Amazon’s AI shopping assistant, Rufus, is not ranking products by keywords alone. Under the hood, it’s trying to understand what the shopper actually means and then decide which products are genuinely good for that context.
Amazon has been explicit about this. In its research paper “A Shopping Agent for Addressing Subjective Product Needs” (published by Amazon Science), the company outlines how large language models interpret shopping intent across a small number of structured “need types”, rather than raw search terms alone.
You can read the original paper [here](https://assets.amazon.science/34/fb/6df56530497084838cd28039e833/a-shopping-agent-for-addressing-subjective-product-needs.pdf)
This research matters because it maps almost perfectly to how Rufus now reasons over Amazon listings.
At Lmo7, we use this framework directly when optimising Product Detail Pages, especially bullet points, and we’ve embedded it into our Rufus Radar tooling so recommendations are built directly into bullet rewrite guidance.
Below is how to translate Amazon’s research into practical, Rufus-ready bullets.
**The 5 Rufus Need-Types → The 5 Bullet Angles**
Rufus is attempting to map intent → suitability, not just query → keyword.
Strong listings make that mapping explicit.
__1. Subjective property (how it feels / looks / seems)__
What shoppers ask:
“lightweight”, “sturdy”, “premium”, “gentle”, “quiet”, “powerful”
How to write the bullet:
State the subjective attribute, then prove it with something concrete.
Bullet pattern
[Subjective attribute]: [proof/spec] so it delivers [benefit].
Example
Lightweight, non-greasy feel: Fast-absorbing formula that won’t leave a heavy residue for comfortable all-day wear.
Why this works for Rufus: the model can safely recommend the product when asked about feel, comfort or preference-based qualities.
__2. Event (when they need it)__
What shoppers ask:
Christmas, holidays, festivals, school trips, weddings, pregnancy, “summer holiday”
How to write the bullet:
Anchor the product to a time-based or situational use-case.
Bullet pattern
Ideal for [event]: [why it fits] + any constraints (size, travel, clothing, photos).
Example
Holiday-ready protection: Great for beach days and city breaks, with easy reapplication on the go.
This allows Rufus to recommend confidently when the shopper prompt includes when rather than what.
__3. Activity (what they’re doing)__
What shoppers ask:
Running, hiking, gym, commuting, gaming, travel, swimming
How to write the bullet:
Make it explicit that the product performs well enough for the activity.
Bullet pattern
Made for [activity]: [performance claim] + [comfort/durability] + [supporting spec].
Example
For sport & outdoor days: Designed for long runs and hikes with durable coverage you can rely on.

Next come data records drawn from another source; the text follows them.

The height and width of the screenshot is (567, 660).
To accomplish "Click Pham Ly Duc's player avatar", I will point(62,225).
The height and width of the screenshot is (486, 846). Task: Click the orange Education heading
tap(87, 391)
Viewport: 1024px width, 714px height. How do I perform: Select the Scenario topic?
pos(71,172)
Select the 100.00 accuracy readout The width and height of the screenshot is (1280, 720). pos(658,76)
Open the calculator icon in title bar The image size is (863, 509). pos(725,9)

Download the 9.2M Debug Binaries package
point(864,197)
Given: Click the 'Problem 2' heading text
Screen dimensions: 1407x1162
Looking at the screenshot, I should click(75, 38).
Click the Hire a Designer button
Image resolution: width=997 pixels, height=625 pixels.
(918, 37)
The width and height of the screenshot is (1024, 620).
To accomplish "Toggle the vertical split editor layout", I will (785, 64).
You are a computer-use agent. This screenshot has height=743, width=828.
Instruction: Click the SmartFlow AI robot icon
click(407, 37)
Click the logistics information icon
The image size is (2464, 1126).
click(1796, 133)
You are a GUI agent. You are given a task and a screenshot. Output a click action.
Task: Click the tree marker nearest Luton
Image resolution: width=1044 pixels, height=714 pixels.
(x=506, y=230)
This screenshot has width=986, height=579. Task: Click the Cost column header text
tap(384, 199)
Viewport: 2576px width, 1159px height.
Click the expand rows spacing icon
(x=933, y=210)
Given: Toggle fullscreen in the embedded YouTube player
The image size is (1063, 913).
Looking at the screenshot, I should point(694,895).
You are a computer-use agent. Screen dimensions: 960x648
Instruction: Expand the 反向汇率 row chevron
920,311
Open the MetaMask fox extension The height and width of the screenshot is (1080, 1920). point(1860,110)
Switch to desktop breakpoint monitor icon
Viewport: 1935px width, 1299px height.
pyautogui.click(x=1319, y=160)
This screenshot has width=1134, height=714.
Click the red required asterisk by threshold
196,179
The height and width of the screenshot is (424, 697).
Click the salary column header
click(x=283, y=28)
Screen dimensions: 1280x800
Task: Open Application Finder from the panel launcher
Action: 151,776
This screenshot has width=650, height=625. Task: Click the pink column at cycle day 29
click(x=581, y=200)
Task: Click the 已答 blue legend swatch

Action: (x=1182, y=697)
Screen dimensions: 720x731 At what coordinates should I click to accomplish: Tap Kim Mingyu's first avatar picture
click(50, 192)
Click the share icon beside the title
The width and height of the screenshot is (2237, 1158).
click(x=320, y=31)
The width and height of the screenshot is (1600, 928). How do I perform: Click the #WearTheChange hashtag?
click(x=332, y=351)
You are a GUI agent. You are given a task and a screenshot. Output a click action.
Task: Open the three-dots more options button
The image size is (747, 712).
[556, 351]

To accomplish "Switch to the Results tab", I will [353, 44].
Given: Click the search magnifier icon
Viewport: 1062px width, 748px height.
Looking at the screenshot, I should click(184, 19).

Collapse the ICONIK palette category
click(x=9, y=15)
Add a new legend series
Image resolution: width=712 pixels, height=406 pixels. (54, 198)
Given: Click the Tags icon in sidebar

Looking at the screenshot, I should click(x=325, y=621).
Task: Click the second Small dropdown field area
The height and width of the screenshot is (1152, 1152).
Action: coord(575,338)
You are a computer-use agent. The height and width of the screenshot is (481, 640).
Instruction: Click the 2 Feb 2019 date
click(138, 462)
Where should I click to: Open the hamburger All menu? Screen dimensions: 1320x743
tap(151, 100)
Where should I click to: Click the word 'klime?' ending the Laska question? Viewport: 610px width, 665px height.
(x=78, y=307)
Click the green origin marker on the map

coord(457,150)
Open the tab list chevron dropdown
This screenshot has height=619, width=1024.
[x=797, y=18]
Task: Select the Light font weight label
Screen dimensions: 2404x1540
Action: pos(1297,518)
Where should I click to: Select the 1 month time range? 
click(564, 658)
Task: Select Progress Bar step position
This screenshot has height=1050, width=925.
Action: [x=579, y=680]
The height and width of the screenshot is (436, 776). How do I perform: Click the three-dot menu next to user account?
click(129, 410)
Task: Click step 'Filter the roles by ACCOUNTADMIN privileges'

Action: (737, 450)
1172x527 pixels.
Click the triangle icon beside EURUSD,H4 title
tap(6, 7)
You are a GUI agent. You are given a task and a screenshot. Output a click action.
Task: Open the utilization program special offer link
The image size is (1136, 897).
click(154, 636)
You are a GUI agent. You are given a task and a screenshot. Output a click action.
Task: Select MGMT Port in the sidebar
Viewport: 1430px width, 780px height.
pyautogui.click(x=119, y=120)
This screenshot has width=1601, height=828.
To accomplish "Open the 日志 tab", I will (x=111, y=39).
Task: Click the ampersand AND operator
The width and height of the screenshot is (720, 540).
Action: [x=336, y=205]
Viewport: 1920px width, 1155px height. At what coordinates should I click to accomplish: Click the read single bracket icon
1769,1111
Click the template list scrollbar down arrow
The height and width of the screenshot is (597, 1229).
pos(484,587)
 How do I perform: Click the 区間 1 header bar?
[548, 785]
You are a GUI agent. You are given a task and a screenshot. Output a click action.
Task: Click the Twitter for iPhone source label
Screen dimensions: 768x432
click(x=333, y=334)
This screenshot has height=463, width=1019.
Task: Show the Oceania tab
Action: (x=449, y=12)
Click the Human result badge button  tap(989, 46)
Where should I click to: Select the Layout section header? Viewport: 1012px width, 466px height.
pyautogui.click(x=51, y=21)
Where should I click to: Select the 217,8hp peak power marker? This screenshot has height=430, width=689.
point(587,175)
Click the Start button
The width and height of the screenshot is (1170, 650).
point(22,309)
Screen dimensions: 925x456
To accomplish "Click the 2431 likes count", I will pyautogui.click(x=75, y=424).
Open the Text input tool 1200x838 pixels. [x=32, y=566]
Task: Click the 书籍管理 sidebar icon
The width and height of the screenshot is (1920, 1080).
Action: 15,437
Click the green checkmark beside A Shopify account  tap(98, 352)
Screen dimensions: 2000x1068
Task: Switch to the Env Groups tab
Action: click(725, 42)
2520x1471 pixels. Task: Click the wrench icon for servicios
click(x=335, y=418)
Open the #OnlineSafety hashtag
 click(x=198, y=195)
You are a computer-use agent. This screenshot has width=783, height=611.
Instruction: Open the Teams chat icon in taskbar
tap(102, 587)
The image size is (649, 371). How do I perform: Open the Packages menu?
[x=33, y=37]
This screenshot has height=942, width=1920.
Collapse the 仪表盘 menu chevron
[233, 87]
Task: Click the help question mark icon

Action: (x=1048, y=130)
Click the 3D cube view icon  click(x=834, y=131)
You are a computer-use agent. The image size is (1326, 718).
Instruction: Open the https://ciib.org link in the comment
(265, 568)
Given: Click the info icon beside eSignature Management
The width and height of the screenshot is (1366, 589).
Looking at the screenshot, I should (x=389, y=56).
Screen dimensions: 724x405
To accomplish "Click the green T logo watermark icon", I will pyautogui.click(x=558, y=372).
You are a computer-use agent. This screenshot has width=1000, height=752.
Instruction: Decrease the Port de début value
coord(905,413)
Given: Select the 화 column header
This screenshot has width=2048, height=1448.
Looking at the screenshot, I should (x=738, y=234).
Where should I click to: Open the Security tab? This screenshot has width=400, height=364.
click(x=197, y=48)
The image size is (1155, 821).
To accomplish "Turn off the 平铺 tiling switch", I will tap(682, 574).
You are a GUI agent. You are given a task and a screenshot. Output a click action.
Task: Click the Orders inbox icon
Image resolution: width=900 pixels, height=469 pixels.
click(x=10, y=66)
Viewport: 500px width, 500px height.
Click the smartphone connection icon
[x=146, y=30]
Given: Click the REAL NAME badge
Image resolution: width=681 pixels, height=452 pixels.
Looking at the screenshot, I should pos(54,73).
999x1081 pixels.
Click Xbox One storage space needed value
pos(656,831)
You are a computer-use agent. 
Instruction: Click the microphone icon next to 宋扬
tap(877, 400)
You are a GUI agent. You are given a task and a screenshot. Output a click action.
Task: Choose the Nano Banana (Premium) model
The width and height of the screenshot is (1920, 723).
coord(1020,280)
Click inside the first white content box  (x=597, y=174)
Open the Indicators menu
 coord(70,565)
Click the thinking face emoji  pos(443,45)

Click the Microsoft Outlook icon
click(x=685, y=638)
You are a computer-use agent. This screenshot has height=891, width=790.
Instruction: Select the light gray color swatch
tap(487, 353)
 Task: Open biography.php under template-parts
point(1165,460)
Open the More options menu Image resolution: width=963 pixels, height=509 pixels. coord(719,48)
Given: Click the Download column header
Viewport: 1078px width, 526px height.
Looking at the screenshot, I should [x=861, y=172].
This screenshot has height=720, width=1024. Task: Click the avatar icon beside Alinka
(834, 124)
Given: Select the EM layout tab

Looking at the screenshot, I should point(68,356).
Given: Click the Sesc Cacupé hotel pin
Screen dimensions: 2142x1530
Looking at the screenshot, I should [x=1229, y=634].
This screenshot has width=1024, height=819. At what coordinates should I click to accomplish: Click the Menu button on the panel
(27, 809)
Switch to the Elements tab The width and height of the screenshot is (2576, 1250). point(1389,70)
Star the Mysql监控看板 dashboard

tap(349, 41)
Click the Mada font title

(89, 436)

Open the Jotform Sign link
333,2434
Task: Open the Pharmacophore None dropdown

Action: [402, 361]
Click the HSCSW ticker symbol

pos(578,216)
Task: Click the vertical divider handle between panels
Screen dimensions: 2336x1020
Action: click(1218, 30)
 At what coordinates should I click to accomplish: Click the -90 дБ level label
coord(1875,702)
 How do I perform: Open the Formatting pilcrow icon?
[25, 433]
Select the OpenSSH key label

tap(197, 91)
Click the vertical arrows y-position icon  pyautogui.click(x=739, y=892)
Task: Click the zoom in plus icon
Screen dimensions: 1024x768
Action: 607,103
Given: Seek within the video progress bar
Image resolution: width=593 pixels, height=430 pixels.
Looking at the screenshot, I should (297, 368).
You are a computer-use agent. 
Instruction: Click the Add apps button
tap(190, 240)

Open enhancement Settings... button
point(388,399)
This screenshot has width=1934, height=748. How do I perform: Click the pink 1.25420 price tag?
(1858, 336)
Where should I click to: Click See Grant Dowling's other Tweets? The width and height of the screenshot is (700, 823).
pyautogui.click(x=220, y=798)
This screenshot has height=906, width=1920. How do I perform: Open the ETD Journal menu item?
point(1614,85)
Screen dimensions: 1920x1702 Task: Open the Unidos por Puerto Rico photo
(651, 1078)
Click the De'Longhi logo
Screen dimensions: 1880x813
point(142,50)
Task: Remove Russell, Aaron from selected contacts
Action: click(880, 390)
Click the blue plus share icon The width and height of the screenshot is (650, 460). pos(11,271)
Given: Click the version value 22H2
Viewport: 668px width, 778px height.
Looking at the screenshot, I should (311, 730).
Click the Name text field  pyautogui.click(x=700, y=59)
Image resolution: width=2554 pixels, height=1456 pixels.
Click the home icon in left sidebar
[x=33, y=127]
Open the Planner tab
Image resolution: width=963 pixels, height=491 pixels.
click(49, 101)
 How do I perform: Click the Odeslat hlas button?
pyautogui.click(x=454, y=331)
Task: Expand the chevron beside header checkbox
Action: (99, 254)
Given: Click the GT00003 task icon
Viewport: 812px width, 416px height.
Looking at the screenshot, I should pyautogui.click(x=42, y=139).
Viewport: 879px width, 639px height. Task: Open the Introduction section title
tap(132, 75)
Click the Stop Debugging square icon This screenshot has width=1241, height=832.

This is critical for Rufus prompts like “Is this good for running?” or “Would this work for hiking?”
__4. Goal purpose (what outcome they want)__
What shoppers ask:
“protect skin”, “sleep better”, “stay organised”, “reduce pain”, “lose weight”
How to write the bullet:
State the goal, then connect it to a mechanism.
Bullet pattern
Helps you [goal]: [mechanism] so you get [outcome].
Example
Reliable sun protection: Helps protect skin from sun exposure with broad coverage designed for everyday use.
This supports Rufus when the shopper is outcome-driven rather than product-driven.
__5. Goal audience (who it’s for)__
What shoppers ask:
Kids, men, women, beginners, professionals, sensitive skin, gifts
How to write the bullet:
Declare suitability for a specific audience and explain why.
Bullet pattern
For [audience]: [reason it suits them] + [ease/fit/comfort].
Example
Great for sensitive-skin shoppers: Gentle-feeling wear and easy application for daily routines.
This allows Rufus to personalise recommendations instead of making risky assumptions.
**A Practical “Rufus-Ready” Bullet Checklist**
- When reviewing or rewriting bullets, we look for the following:
- One clear use-case per bullet (no multi-purpose dumping)
- Language that answers prompts directly (“Great for…”, “Ideal for…”, “Made for…”)
- Subjective claims paired with evidence (specs, materials, format, testing — where true)
Coverage across contexts:
at least 2 activities
1 event
1 goal
1 audience
Natural shopper language, not internal brand jargon. If a bullet wouldn’t clearly answer a Rufus question, it’s usually doing too little work.
**How Lmo7 Applies This in Practice**
We’ve embedded this exact framework into Rufus Radar. When you use the tool, bullet point recommendations are:
- mapped to Amazon’s own Subjective Product Need taxonomy
- structured to support Rufus prompt matching
- written to stay Amazon-compliant and conversion-first
In other words, you’re not guessing how Rufus might interpret your listing, you’re writing directly to the model’s decision layer.
If you want us to apply this to a live ASIN (or review existing bullets through Rufus Radar), get in touch.
Amazon has already told us how the system thinks.
The opportunity is in writing listings that finally reflect that.